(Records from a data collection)
━━━
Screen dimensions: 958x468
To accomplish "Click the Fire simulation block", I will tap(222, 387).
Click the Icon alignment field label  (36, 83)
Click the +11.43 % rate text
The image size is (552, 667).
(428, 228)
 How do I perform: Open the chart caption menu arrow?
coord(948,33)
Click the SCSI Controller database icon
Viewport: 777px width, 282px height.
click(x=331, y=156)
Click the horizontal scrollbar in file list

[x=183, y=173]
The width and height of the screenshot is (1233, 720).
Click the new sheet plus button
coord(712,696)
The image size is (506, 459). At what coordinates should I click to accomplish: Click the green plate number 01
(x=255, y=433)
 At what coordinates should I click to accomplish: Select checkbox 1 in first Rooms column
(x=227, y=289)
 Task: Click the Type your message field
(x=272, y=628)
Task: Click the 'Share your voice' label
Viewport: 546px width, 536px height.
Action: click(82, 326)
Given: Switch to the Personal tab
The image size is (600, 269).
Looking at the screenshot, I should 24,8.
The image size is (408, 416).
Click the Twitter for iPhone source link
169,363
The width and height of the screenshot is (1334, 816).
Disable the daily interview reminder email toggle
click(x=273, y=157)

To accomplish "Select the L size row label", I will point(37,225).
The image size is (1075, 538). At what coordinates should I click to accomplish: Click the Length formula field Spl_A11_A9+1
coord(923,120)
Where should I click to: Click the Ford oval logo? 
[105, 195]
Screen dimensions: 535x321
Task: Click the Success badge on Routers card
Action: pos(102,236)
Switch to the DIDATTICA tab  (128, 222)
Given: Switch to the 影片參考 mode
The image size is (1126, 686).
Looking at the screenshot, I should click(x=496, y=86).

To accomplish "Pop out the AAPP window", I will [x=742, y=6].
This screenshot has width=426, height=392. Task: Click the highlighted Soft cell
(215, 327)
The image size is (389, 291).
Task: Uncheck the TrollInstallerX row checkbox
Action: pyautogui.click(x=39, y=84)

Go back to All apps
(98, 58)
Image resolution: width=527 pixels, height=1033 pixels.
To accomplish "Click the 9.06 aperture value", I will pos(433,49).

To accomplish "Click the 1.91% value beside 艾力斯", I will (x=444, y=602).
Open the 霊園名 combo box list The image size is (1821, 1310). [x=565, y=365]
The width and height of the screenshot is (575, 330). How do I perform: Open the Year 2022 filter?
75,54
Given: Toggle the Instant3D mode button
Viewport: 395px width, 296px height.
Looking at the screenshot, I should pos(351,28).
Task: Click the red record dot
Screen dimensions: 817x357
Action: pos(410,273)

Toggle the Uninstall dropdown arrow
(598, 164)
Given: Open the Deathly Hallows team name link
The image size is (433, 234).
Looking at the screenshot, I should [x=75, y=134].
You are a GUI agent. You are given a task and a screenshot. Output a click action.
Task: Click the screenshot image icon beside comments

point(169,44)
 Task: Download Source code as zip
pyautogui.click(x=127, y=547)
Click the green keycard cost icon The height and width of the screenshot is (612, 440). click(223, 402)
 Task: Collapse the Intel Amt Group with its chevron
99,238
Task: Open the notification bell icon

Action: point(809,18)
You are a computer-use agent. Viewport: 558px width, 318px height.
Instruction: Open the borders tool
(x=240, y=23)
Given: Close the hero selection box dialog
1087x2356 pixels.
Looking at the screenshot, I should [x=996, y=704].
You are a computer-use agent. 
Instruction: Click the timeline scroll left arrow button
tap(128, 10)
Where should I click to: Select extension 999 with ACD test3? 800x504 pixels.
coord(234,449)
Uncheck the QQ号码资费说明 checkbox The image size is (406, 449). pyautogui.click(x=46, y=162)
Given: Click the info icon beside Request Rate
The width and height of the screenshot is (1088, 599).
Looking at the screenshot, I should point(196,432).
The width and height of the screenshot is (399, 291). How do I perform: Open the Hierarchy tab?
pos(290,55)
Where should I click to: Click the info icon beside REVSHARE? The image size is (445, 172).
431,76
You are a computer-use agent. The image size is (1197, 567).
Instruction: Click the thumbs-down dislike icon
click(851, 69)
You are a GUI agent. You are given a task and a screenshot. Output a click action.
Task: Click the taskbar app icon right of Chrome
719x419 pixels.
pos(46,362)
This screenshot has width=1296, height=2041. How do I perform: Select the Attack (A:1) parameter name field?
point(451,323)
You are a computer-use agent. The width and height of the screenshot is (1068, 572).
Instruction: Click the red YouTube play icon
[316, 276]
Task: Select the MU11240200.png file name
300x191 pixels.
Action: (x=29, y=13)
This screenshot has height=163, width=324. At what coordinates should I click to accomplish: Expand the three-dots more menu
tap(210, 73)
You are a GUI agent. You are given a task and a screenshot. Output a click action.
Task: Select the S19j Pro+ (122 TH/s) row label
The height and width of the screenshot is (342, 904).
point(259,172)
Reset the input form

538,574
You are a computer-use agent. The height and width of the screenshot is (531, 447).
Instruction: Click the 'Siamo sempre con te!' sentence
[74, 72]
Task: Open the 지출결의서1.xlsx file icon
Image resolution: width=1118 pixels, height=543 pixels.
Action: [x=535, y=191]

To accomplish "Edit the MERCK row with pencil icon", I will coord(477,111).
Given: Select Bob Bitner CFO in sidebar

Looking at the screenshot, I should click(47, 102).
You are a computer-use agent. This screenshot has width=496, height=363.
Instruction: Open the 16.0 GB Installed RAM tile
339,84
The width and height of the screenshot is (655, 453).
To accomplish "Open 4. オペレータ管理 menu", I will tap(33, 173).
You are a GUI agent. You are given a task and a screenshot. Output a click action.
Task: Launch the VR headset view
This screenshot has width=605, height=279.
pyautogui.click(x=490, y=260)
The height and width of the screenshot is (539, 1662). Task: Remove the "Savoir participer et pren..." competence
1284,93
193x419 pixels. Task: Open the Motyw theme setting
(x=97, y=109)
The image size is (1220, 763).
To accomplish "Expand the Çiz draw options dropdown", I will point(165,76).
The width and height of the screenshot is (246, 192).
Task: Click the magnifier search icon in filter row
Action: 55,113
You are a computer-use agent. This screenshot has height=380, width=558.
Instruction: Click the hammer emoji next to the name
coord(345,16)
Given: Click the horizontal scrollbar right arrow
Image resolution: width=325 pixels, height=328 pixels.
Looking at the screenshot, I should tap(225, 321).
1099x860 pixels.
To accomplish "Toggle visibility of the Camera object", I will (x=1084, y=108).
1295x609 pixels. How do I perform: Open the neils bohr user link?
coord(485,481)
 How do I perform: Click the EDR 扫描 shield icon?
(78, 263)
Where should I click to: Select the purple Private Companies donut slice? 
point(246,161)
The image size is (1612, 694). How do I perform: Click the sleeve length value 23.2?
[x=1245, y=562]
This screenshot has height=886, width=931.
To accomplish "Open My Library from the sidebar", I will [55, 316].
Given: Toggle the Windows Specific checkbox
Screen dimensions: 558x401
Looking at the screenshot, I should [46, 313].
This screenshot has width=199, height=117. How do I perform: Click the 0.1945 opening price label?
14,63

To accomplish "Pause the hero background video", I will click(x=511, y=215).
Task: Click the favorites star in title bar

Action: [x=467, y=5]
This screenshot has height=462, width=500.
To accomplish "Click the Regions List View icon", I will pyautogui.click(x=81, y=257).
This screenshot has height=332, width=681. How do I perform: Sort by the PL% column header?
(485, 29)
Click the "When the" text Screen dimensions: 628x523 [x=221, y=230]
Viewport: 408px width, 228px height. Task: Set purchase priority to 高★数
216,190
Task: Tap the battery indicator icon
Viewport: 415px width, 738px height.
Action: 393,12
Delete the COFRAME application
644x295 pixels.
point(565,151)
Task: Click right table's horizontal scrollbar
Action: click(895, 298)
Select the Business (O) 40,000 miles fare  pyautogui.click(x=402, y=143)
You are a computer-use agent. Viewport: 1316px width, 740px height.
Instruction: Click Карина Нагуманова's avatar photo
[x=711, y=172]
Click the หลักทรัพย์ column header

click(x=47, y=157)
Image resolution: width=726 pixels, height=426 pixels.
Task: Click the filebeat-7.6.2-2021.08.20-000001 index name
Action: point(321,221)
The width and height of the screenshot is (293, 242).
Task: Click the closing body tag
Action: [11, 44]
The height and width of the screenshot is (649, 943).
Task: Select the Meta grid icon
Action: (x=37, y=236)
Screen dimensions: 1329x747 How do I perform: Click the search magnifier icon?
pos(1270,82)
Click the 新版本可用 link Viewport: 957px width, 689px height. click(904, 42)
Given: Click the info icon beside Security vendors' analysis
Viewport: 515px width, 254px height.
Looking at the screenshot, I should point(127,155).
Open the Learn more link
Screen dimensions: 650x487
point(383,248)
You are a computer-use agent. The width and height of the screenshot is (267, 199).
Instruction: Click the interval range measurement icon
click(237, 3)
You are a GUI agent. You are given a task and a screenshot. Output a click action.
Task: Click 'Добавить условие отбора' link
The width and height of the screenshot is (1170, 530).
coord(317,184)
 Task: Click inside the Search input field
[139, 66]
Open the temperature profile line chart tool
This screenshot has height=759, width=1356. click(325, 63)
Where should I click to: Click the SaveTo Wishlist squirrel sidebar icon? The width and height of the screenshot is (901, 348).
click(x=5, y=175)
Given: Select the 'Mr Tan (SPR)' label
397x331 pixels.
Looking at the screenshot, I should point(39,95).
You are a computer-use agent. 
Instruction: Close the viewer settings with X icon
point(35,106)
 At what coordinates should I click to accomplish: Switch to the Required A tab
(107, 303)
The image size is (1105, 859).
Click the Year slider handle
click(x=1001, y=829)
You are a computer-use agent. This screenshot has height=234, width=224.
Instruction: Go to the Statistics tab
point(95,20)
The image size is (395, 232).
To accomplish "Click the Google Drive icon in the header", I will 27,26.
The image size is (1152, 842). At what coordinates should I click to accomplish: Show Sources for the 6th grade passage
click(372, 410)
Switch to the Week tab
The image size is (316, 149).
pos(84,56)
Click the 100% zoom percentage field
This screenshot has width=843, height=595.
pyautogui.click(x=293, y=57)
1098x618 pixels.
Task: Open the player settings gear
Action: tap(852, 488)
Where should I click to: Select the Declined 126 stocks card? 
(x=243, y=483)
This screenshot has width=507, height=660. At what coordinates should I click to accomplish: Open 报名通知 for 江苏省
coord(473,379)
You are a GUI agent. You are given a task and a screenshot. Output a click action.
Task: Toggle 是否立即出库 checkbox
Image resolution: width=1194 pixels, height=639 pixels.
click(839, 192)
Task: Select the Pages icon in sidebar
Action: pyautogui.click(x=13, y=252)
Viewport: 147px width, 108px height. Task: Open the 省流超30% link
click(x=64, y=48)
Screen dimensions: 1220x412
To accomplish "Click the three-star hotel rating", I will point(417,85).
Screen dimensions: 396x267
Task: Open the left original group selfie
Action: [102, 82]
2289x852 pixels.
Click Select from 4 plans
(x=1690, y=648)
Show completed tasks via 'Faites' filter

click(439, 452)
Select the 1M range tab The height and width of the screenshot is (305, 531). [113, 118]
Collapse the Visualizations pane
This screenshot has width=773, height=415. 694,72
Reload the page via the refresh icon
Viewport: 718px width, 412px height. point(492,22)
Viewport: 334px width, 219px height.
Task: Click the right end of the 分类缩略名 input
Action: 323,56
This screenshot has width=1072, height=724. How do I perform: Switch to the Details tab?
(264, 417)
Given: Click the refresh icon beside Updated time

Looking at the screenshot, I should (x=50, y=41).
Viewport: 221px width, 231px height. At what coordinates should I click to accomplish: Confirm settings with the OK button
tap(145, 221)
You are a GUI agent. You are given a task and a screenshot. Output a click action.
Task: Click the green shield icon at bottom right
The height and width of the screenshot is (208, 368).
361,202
━━━
• [Work to complete]: Report back every line of the entries in which "hero" occurs.

• [Task response]:
Given: Close the hero selection box dialog
To accomplish "Pause the hero background video", I will click(x=511, y=215).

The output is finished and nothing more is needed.